8 comments
We did the exact same move last quarter—Replicate's pricing was killing us on scale, and Together's dedicated endpoints just eliminated those cold starts that were tanking our agent response times.
We hit the same wall with Replicate's cold starts, switched to Together and honestly never looked back. Worth the migration headache.
Yeah we ditched Replicate too but honestly it was less about latency and more about their pricing getting ridiculous at scale. Switched to Together AI like six months ago, latency improvement was maybe 20-30% for us, but the cost per inference dropped almost 40% which actually mattered more for our RevOps metrics. Cold starts are still a thing though — we just cache more aggressively now. What I'm nervous about is whether Together stays stable long-term since they're smaller, but beats getting held hostage by Replicate's pricing every renewal cycle.
We did the exact opposite at my shop. Moved to Together in Q2, latency was fine but their batch API kept timing out on document processing jobs. Switched back to Replicate, added Redis caching for repeated model runs. That actually fixed our cold starts, not the provider. Maybe you had caching overhead you didn't realize?
We had almost the exact same problem with Replicate last year. 2000+ calls daily on document processing, and cold starts were killing us during peak hours. The API itself is fine, but we were getting spikes to 8-10 seconds on inference.
We went with Together AI too, but honestly the bigger win for us was switching to their dedicated endpoint tier once we committed volume. That knocked another 40% off latency on top of what we got just from the platform swap.
One thing to watch though—Together's batching API is weaker than Replicate's if you ever need that. We still use Replicate for our offline batch jobs because the price-to-performance there is better. So we ended up with both, not either/or.
How's their support been for you? We had to bug them twice on connection pooling config and they were solid. That's been my main complaint with inference platforms—the docs don't match real-world usage.

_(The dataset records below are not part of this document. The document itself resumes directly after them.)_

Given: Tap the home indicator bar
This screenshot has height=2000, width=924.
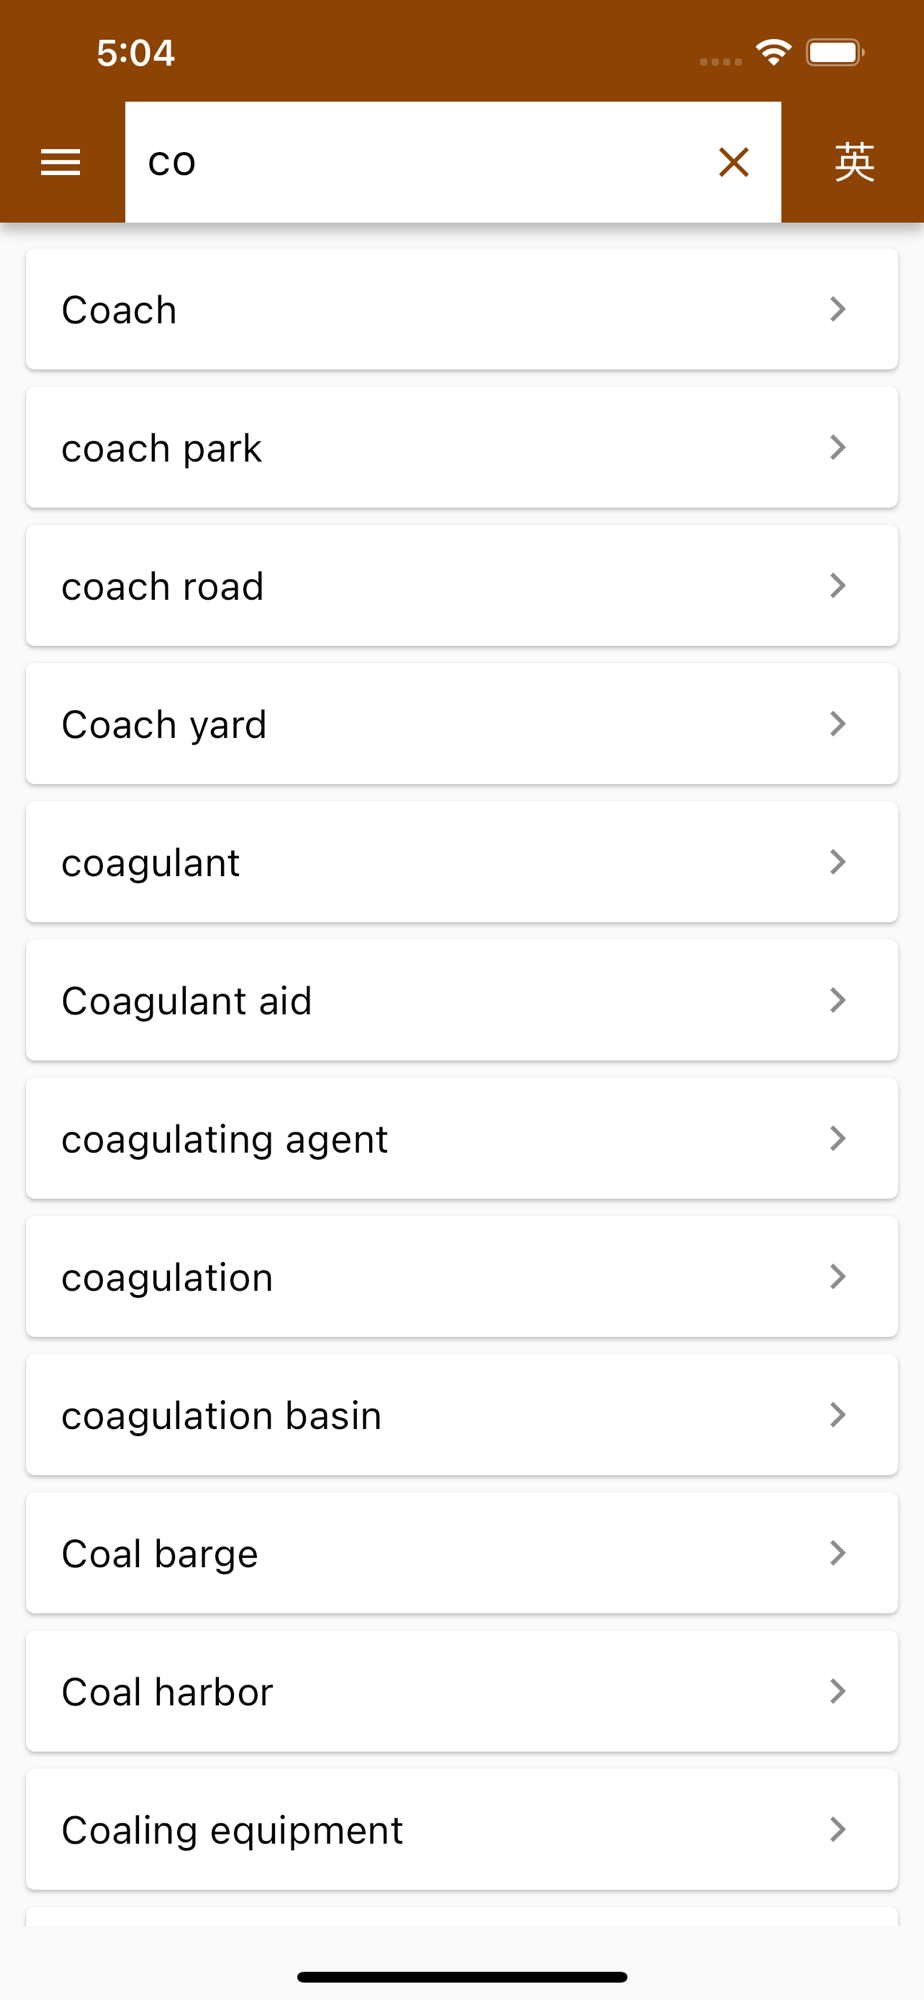Looking at the screenshot, I should [x=462, y=1977].
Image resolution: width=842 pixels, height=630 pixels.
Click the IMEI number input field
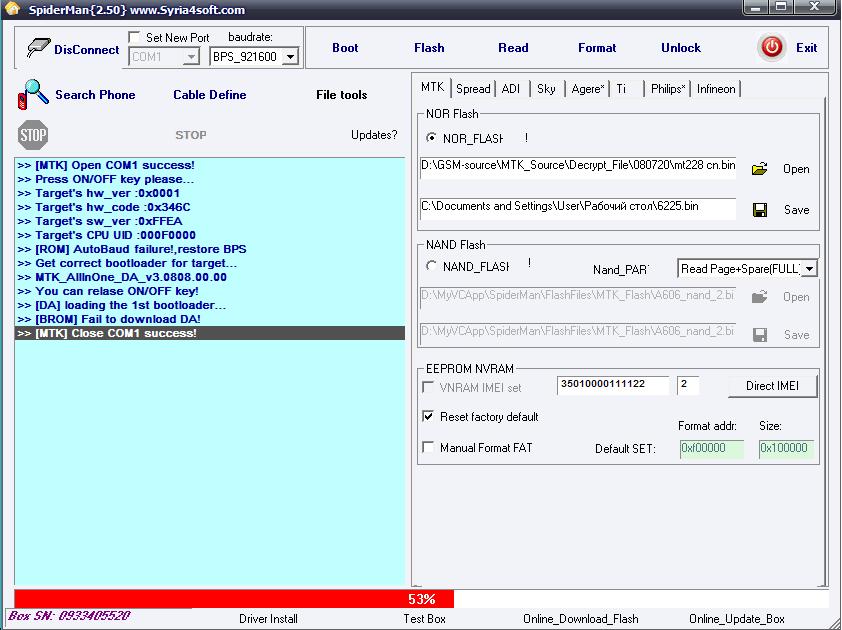612,385
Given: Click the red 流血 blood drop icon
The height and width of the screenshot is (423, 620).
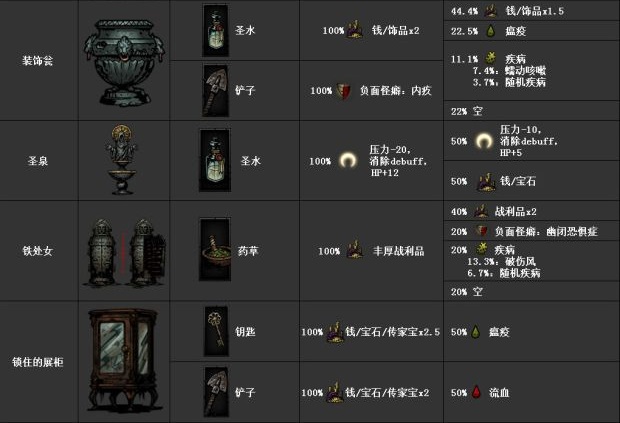Looking at the screenshot, I should 490,393.
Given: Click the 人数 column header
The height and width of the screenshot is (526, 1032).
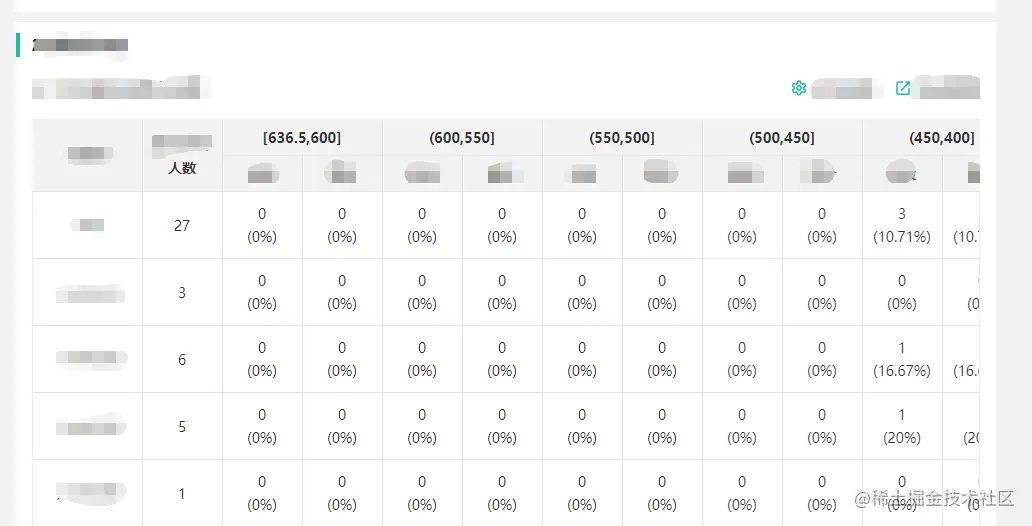Looking at the screenshot, I should 182,167.
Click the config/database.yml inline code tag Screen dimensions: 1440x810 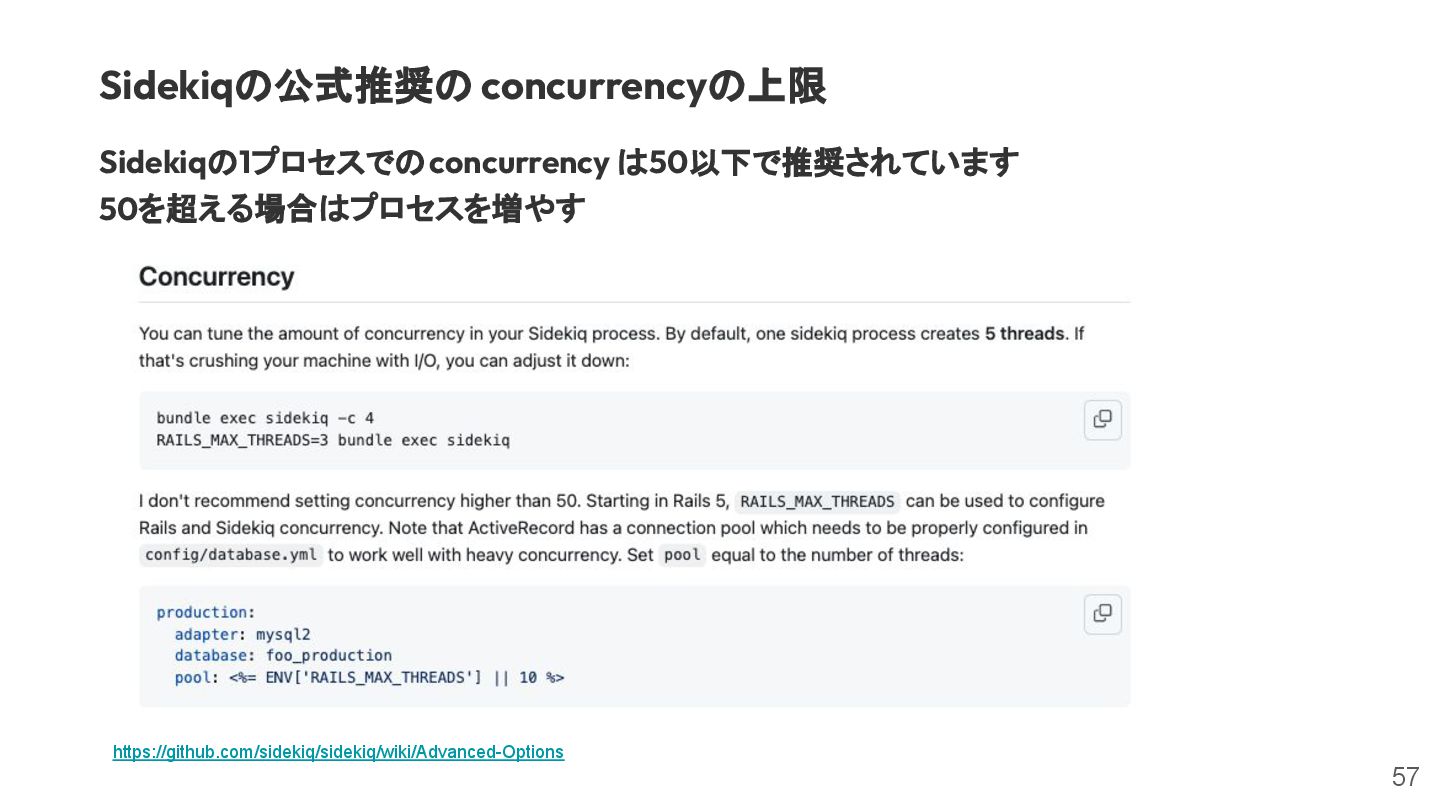click(231, 554)
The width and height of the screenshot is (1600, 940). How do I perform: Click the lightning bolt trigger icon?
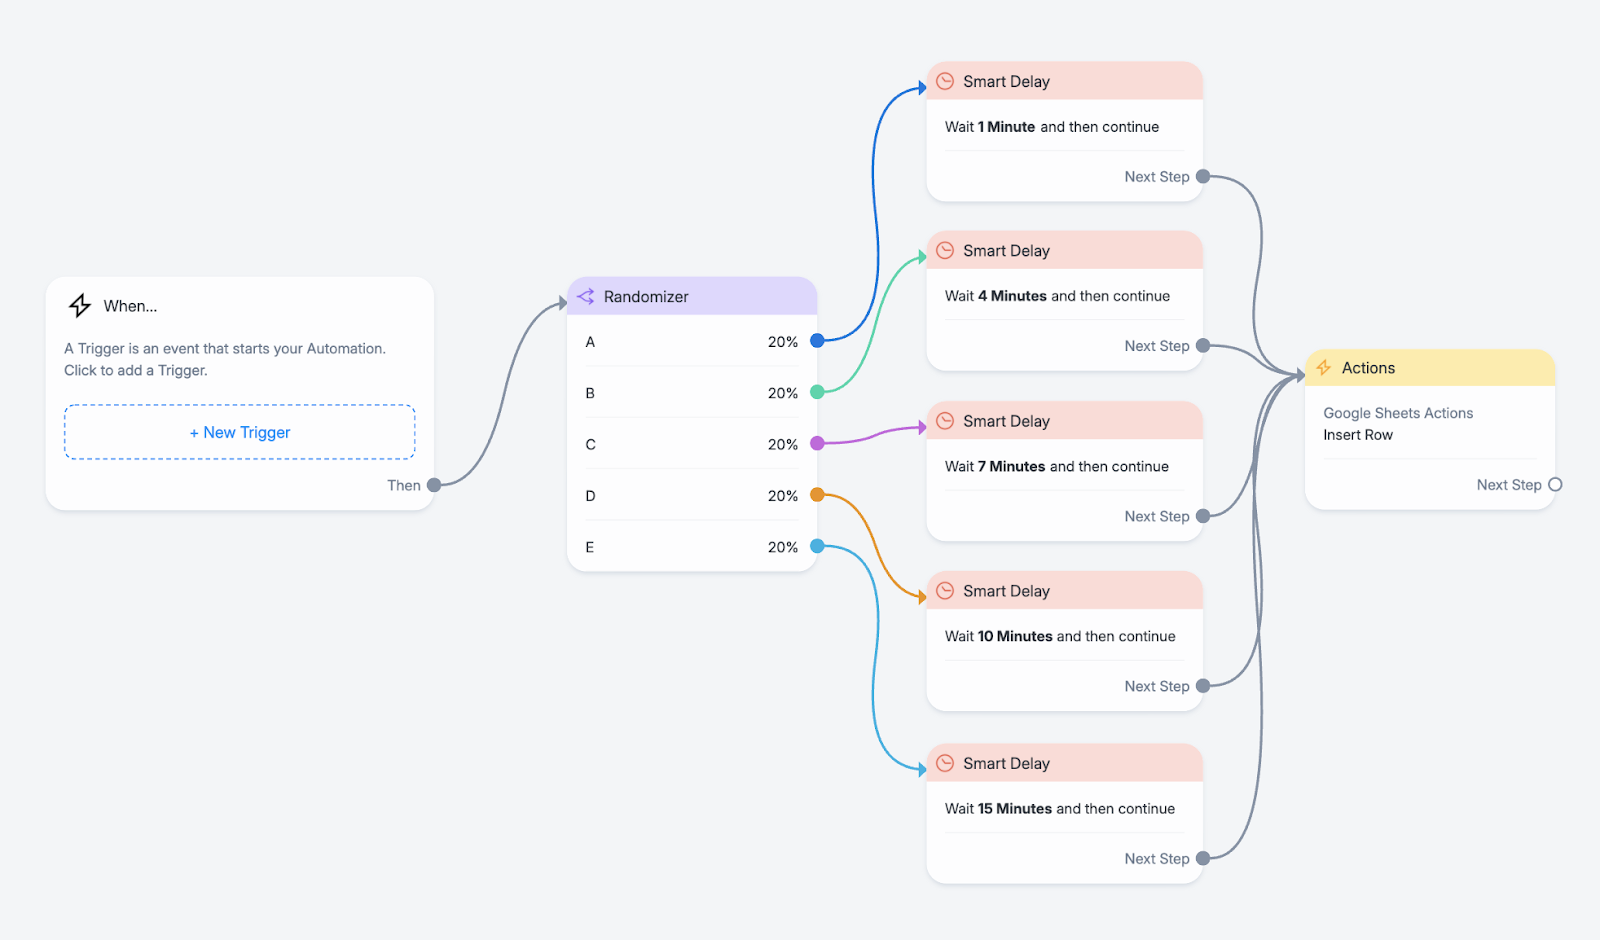pyautogui.click(x=80, y=306)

Did you keep the same model/weights between Replicate and Together, or did you switch models too? I ask because we dumped Replicate last year but our latency wins came from switching to Mistral 7B instead of the larger model we were running — hard to tell if it was the platform or just the smaller inference footprint.
Controversial take: the thing that worked was doing less, not more. Most "productivity" is just activity cosplay.
How long did cold starts actually take you before? We hit similar issues with Replicate at 3k daily calls but 60% feels aggressive unless you were sitting on 5-10s baseline.